22. Возможность дышать, или Лекарство от официоза
(О словаре «У нас и у них»)
Предисловие Владимир Кантор
Даже сейчас, вспоминая ту систему слов, выражений, клише, штампов, обязательных сочетаний внутри предложений, тавтологические формулы партийных текстов, длинные наименования «руководителей партии и народа», которые заполняли воздух «информационного поля» (нынешний мусор постмодерна) советской жизни, чувствуешь, как перехватывает горло и нечем становится дышать. А уж в журнале, который по принятой модели тогдашней пропаганды должен был обеспечивать теоретическую основу советской идеологии (ибо считалось, что именно философия составляет духовный центр марксистско-ленинского учения), воздух мог бы быть, казалось, таким душным и вязким, что живому слову здесь вроде бы ничего другого не оставалось, как взять да помереть. Начиная от передовых статей к каждому юбилею или съезду и почти к каждому постановлению ЦК, писавшихся сотрудниками журнала, и кончая «стандартными братскими приветствиями», которые рассылались в «дружественные журналы» стран «победившего социализма», все создавало такую атмосферу, которая и нас, и наших читателей должна была бы лишить нормального воздуха. Но воздух оставался, и слово выживало. Почему? Об этом и речь.
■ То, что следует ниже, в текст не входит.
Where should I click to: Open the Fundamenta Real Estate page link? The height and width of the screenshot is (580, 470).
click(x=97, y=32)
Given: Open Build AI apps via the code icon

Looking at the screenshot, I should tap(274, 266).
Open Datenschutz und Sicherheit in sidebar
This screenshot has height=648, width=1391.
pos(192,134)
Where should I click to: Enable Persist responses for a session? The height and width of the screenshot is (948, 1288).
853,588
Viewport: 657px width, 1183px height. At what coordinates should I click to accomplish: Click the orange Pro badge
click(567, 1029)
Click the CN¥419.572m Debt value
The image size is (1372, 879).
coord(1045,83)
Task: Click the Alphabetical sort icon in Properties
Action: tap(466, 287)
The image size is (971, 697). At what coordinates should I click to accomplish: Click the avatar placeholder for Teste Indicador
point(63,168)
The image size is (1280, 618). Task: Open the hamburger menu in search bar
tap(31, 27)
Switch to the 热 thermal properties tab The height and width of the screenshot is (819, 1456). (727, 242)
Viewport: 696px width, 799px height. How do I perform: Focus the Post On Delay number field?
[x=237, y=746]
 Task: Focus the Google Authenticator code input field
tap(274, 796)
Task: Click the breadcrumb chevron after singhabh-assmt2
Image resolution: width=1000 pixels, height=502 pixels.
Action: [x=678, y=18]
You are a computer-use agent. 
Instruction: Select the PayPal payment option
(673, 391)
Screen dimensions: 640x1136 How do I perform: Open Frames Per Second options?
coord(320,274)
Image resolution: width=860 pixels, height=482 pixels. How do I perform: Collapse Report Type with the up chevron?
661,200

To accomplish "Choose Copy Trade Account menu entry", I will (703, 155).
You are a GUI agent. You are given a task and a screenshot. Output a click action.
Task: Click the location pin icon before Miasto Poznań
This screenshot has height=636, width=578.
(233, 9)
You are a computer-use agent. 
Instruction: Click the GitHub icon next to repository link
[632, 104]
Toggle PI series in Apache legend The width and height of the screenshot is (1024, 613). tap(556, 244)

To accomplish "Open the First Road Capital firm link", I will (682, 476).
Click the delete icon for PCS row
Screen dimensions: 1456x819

Причем нам-то было хуже. Читатель мог не читать этих передовых и всяческого официоза, а мы не могли всего этого не писать и не редактировать. Один из моих ригористических друзей тогдашних лет (Андрей Кистяковский, прекрасный переводчик с английского, который вел одно время солженицынский фонд помощи политзаключенным) говорил, что жить в двоемыслии постыдно, что надо с этим рвать и пр. Разумеется, был такой путь, диссидентский, героический, им пошел сам Андрей, пошел сотрудник журнала и наш друг Владимир Кормер, издавший свой роман на Западе. Сегодня, в общем-то, видно, что дракон тоталитаризма уже терял тогда силы, зубы его тупились, он пускал отравляющую слюну, но уже ничего не мог поделать с частной жизнью, которая существовала сама по себе, воспринимая идеологическую жизнь как некий ритуал, который ни к чему не обязывал. Может, где-то дракон и высиживал змеиное яйцо будущего драконыша, но в те годы про это никто ничего не знал и не подозревал. Было понятно, что дракон еще может сожрать, но также понятно и то, что его уже можно обвести вокруг пальца, делая вид, что выполняешь требуемые им ритуалы.
Там, наверху, были правила, почти игровые: уже потерявшая жизненность большевистская мистерия сохраняла, однако, подобие страшных обрядов, но уже без кровавых жертвоприношений. Редакция и часть редколлегии тоже играли в эту игру, большей частью выигрывая, потому что наверху играли всерьез, не подозревая, что играют, а мы и впрямь играли. И журнал все же был из тех журналов, которые свободомыслящая (как говорилось в старину) интеллигенция выписывала и читала.
Но все равно было противно. И хотя читался тамиздат и самиздат, оставалась повседневная журнальная жизнь, где требовали «переломить ситуацию на позитивные рельсы» и сообщали, что «развитой социализм имеет все черты настоящей теории». Комично, но и тоскливо. Водка была спасением, и все же плохим, ненадежным спасением: «Не помогли мне ни Верка, ни водка, – как пел Высоцкий. – С водки похмелье, а с Верки что взять!» Конечно, этим спасеньем пользовались многие интеллектуалы, достаточно вспомнить Веничку Ерофеева и его поэму «Москва – Петушки».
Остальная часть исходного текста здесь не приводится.